Trumbo
Making money at the expense of others is so deeply rooted in the American identity that anyone who raises the slightest concern against the idea, who argues for a fairer distribution of wealth, is immediately ousted as a socialist or, worse, a communist. As if wanting your peers to be able to eat, live in a house and see a doctor—to live a life in dignity—is a bad thing. Whenever a US government attempts to implement measures that would redistribute some wealth from the top to those who have a lot less, some old bloke who hasn’t worked a proper job in years, maybe never, goes onto Fox News and screams, “Socialists! I earned it, so it’s mine.”

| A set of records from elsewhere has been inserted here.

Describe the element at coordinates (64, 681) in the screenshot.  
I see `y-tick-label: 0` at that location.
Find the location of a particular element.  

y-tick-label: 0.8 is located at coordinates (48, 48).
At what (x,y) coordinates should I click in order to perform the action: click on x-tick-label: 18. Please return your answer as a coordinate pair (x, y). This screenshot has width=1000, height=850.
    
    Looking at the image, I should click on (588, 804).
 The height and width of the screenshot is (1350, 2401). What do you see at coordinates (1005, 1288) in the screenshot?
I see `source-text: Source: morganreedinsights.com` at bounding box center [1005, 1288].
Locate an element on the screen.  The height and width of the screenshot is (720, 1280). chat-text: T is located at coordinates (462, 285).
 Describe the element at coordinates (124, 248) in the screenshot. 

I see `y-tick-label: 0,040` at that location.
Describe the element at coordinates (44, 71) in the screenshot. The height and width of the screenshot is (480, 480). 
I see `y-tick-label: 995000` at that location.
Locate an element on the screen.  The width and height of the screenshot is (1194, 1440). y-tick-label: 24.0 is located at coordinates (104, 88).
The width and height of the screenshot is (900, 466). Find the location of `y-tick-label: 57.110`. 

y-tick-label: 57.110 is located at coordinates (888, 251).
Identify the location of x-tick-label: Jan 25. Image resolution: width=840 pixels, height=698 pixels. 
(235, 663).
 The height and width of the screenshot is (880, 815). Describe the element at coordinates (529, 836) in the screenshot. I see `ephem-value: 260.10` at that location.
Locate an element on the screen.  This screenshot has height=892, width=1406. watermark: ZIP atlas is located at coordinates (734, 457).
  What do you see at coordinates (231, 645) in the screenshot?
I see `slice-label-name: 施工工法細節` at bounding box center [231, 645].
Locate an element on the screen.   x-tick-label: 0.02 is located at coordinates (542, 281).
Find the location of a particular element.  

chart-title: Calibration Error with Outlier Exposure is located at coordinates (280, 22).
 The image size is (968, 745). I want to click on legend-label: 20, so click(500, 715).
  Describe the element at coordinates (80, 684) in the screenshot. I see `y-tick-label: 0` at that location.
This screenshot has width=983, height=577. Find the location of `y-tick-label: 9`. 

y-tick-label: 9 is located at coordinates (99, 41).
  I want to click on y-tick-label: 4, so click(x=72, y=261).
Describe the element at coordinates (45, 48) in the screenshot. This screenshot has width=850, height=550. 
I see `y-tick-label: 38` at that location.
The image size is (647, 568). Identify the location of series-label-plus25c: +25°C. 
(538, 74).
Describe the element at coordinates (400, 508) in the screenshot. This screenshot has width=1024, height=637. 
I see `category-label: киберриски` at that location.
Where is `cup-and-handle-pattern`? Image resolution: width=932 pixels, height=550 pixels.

It happens now, and it happened then, some seventy years ago, when Dalton Trumbo and nine other screenwriters and actors, the Hollywood 10, were blacklisted from working in Tinseltown because they wanted to live in a fairer country. Trumbo was forced to write under pseudonyms and leave his admittedly very decadent home. What comrade has a private pond? He continued to write bangers and won Oscars he couldn’t accept. Trumbo was later rehabilitated.
I liked Trumbo because I like period movies. But also because it tells an important story about one of humanity’s persistent flaws: That different voices need to be listened to even if you don’t like their sound.
(2015) Director: Jay Roach. Screenplay: John McNamara. Cast: Bryan Cranston, Diane Lane, Helen Mirren, Louis C.K., Elle Fanning, John Goodman, Michael Stuhlbarg.